LANDMARKS | BRIDGET MALEY
Something appears to be missing from the house at 1969 California Street.
Indeed, the other half of the intended complex was never built. Originally conceived to have a twin to the west, the half arch that would have accessed a center drive between the two houses terminates mid-air and crashes into a mismatching building next door.
Constructed for Joseph and Constance Tobin on a lot given to them by Mrs. Tobin’s father, Michael de Young, the house was designed by Willis Polk, one of the Bay Area’s most respected architects in his day. Polk’s shingled houses of the 1890s inspired a signature architectural style that became known as the First Bay Tradition.

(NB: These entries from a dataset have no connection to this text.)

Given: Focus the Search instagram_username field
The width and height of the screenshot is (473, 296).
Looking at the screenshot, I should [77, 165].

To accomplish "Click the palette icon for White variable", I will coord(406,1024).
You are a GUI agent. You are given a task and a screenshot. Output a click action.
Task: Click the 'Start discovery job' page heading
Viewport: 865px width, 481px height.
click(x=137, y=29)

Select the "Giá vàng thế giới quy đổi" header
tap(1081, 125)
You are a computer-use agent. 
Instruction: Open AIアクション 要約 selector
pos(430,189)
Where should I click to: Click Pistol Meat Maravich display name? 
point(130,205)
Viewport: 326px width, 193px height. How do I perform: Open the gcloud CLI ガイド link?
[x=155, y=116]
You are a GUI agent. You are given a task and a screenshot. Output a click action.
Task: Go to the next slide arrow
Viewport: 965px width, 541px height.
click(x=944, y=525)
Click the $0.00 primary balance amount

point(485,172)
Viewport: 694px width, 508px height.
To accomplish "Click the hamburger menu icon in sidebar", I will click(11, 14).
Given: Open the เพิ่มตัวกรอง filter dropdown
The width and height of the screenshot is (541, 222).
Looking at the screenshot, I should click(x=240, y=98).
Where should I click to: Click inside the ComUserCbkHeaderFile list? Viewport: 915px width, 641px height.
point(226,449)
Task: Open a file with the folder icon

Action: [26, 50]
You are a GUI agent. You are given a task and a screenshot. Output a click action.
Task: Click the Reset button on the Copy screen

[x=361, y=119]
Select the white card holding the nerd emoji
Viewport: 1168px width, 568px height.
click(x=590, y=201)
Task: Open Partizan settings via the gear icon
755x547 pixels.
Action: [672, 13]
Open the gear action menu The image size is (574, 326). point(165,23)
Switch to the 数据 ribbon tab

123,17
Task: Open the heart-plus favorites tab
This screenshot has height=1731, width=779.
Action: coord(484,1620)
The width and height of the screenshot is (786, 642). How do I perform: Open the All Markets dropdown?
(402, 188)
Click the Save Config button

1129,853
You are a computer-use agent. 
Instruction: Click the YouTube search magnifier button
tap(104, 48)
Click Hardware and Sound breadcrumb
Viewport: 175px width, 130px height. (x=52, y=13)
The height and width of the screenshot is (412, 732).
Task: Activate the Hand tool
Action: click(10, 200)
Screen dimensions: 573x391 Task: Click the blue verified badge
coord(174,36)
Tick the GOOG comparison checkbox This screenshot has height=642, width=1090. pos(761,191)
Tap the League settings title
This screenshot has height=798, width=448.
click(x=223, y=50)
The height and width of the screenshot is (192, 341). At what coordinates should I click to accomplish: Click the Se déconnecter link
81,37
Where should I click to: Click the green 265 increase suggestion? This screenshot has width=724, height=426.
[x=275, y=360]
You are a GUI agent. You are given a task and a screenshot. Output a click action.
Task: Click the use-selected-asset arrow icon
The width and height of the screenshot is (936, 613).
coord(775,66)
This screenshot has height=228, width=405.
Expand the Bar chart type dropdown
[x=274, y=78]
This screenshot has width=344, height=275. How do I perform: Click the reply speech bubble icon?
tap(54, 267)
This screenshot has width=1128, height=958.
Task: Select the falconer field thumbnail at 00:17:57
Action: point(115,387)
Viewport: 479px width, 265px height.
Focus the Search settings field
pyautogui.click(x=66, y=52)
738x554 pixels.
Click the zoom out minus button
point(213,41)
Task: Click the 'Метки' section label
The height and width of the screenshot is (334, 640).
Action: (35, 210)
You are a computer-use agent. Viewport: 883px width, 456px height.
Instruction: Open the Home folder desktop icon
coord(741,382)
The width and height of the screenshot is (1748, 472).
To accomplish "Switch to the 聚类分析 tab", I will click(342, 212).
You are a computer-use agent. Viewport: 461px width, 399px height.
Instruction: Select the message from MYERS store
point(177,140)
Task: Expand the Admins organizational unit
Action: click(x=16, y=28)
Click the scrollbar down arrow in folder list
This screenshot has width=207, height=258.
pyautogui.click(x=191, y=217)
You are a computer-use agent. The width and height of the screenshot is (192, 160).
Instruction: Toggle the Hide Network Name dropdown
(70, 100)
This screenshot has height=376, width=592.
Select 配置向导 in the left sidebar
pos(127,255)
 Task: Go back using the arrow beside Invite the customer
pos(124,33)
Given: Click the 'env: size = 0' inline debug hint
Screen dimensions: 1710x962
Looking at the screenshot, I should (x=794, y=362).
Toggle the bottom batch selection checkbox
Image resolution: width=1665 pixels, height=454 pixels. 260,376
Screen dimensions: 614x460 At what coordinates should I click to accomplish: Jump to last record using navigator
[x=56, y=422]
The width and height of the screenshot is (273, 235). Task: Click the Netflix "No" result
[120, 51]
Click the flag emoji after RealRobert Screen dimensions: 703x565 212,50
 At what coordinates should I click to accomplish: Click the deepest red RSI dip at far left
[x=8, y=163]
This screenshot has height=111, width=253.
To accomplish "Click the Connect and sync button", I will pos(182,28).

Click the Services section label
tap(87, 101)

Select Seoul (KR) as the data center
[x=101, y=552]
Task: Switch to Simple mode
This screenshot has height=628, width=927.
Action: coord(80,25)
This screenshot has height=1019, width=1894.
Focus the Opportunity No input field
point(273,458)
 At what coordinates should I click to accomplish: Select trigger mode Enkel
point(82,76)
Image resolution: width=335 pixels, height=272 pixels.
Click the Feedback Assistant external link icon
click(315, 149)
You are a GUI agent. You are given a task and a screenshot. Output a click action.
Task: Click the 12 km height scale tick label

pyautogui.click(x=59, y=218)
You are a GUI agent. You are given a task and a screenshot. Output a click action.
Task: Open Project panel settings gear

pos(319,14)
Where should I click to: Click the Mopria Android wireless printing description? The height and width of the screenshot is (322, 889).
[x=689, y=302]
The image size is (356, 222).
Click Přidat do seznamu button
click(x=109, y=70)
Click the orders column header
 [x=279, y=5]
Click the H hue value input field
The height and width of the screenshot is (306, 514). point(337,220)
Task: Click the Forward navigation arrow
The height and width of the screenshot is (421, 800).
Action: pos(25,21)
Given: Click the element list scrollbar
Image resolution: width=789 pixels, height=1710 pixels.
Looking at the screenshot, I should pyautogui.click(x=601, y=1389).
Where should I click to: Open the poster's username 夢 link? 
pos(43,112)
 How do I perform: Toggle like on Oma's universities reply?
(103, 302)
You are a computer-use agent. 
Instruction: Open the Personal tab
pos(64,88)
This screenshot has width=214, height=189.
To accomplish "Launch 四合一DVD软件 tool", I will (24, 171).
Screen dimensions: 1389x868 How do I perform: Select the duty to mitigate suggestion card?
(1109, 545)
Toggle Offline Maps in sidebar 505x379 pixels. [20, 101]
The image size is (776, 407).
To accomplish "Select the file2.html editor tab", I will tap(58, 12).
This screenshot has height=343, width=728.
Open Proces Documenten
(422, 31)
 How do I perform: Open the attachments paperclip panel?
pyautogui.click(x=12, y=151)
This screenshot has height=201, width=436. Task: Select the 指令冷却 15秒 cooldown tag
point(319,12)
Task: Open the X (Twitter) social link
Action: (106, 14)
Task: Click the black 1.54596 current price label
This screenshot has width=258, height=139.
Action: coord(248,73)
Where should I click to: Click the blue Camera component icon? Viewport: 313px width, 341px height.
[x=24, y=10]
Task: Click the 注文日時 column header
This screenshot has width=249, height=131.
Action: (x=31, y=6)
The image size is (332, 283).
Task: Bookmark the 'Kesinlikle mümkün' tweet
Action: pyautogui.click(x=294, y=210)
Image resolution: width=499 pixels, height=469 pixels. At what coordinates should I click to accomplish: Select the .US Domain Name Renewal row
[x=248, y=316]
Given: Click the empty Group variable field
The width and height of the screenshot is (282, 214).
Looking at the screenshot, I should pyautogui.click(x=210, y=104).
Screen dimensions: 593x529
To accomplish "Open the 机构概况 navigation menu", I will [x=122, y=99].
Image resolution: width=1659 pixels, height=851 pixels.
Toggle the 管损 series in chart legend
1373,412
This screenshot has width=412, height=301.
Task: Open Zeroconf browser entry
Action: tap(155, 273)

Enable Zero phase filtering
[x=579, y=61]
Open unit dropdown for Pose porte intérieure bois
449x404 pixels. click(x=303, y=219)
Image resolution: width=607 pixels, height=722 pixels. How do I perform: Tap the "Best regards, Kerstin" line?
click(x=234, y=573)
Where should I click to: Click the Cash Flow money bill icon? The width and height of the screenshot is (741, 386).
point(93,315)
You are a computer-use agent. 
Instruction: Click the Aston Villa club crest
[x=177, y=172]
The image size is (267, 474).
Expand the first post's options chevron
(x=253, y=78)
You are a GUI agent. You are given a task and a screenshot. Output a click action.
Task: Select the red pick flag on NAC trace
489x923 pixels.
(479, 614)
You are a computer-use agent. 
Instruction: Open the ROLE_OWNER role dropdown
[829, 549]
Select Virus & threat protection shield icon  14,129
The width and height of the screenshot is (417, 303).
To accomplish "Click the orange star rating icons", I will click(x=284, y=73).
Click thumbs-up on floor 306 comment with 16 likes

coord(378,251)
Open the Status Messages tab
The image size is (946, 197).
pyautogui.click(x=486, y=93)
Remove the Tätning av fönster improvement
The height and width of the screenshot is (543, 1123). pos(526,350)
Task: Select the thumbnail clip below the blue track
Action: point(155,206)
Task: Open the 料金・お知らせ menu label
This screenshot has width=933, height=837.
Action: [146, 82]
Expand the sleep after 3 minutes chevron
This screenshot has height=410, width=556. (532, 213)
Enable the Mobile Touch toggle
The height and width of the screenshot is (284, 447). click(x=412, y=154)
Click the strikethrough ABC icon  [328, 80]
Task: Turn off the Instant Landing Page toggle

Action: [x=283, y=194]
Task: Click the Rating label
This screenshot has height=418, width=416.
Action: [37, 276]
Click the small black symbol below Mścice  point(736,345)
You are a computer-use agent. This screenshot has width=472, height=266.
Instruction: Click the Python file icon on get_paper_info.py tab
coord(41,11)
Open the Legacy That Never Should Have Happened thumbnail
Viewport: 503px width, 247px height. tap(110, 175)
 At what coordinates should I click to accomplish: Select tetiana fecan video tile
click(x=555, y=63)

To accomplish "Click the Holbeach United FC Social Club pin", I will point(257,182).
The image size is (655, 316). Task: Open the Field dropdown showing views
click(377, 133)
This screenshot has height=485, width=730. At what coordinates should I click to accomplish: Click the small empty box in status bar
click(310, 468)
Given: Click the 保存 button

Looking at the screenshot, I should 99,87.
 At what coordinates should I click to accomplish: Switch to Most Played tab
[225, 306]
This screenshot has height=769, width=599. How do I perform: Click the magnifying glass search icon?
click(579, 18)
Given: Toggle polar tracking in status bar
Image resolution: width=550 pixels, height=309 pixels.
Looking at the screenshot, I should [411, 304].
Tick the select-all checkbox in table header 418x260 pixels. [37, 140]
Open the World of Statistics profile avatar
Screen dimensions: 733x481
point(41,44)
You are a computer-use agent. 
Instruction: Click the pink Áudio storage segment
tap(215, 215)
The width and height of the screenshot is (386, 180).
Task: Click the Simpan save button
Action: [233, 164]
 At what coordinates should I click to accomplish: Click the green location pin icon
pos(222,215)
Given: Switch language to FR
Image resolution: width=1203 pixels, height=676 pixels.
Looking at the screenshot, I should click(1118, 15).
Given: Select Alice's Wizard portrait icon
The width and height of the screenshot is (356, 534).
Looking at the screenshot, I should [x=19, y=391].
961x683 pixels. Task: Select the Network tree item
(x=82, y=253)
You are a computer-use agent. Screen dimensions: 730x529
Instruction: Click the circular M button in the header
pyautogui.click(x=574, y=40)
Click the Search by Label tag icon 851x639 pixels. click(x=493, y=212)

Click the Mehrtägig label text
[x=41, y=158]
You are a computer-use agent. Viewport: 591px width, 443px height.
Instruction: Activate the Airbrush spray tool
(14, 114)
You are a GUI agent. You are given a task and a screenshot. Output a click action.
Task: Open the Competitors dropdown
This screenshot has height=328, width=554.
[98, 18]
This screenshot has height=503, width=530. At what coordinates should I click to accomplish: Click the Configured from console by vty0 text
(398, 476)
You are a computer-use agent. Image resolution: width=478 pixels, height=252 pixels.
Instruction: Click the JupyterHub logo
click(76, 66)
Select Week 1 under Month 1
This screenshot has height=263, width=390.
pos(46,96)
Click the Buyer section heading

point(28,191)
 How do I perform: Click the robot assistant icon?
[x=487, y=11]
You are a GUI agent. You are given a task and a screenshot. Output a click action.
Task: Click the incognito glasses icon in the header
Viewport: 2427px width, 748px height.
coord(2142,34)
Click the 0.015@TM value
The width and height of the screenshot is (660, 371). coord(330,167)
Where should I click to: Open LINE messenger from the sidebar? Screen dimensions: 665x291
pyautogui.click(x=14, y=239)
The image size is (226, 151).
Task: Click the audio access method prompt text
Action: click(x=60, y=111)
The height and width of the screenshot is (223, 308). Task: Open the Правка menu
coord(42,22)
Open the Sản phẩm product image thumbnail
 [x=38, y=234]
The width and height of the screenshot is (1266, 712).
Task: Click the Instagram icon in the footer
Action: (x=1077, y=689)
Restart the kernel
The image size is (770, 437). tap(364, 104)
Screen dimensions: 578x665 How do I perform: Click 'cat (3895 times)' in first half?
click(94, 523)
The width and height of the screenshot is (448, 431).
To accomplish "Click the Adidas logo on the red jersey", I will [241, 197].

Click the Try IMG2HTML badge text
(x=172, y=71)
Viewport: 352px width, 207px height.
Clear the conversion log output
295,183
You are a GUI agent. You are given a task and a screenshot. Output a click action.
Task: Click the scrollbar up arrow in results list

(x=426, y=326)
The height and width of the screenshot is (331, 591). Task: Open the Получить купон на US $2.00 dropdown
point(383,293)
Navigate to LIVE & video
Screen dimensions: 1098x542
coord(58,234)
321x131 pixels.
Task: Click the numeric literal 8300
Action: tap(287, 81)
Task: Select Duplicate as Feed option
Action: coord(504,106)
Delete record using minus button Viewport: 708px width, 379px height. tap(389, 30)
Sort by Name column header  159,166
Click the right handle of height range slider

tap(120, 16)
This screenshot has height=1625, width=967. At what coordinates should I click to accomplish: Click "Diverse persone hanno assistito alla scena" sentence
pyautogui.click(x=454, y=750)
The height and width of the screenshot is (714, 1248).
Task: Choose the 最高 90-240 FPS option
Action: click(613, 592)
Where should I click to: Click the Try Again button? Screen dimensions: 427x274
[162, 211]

Contemporaries Bernard Maybeck, Ernest Coxhead, A. C. Schweinfurth and Julia Morgan also helped establish this aesthetic. Leaving the highly decorative Victorian-era behind, these innovative architects shaped the residential development around the Bay Area.
Polk’s house for the Tobins, with its Tudor inspired elements, was a departure from California Street’s distinguished Victorian-era grand mansions, such as the home of Michael and Katherine de Young, Constance Tobin’s parents, which was constructed in the early 1880s between Gough and Octavia Streets. Michael de Young, along with his brother Charles, founded the San Francisco Chronicle; its original form was a four-page publication called The Daily Dramatic Chronicle. The de Young house was a true Victorian pile by architects Benjamin McDougal and Sons and was featured in the 1878 publication Artistic Homes of California. This block of California Street was also home to M. J. Brandenstein, a coffee roaster and owner of the highly successful MJB Coffee. Polk’s somewhat stark, minimally decorated house would have seemed strikingly modern adjacent to these earlier residences.
In 1911, when his health was beginning to fail, de Young purchased the two lots adjacent to his own residence for each of his daughters, Helen and Constance, both of whom had married and built homes on the Peninsula. His wife Katherine succumbed to cancer in 1913 and the couple’s only son, Charley, also died that year. These family tragedies prompted de Young’s daughters to reconsider his earlier offer to build them houses adjacent to the family’s California Street mansion. The house for Constance was completed in 1915, but the house for Helen was never built. The de Young mansion met the wrecking ball in the 1940s, but not before portions of The Thin Man (1936), starring William Powell and Myrna Loy, were filmed there.
Polk’s house for the Tobins included a steeply pitched, slate-clad roof with projecting stuccoed chimneys topped with decorative copper chimney pots. There is also copper coping along the roof edge. A large, two-story bay window with tall arched casement windows and small panes of leaded glass dominates the eastern side of the front facade. Neo Gothic-inspired decorative panels cap the bay window at the first and second story. The half arch leading into the side passage is recessed, and molded bands form the arch. The understated front door to the east of the half arch has a lion’s head above. The exterior of the house has seen little change and, miraculously, has never been painted; Polk intended the stucco to remain unpainted to more closely resemble stone and to match the lamp posts along California Street associated with the de Young mansion.
Joseph Tobin was a member of the family that founded the Hibernia Bank; he served as the chairman of its board for many years. He was born in San Francisco in 1878 and attended East Coast schools, including Yale Law School. He married Constance de Young in 1908 and they continued a tradition of philanthropy established by both families. The Tobins lived on the Peninsula for a number of years, then in the house on California Street from its completion in 1915 until 1927, when they moved permanently back to a Peninsula home.
Gualtiero Bartalini purchased the house from the Tobins in the 1940s. Bartalini was an opera singer and a colorful character who operated the house as a rooming house for artists and performers. He was also known for hosting lively parties; the Chronicle reported on May 19, 1946, that he had entertained over a hundred guests at his California Street home. Later, in 1961, a Sunday magazine article in the Chronicle featured photographs of Bartalini, noted as a “witty raconteur,” and his eccentrically decorated house. His 1981 publication, Opera Psychotherapy: A Delightfully Witty Treatment of Eighteen of the World’s Most Popular Operas, is considered relevant today. Bartalini lived in the house until his death in 1994.
A few years ago, the first floor of this storied house at 1969 California Street was converted into a gallery for Anthony Meier Fine Arts.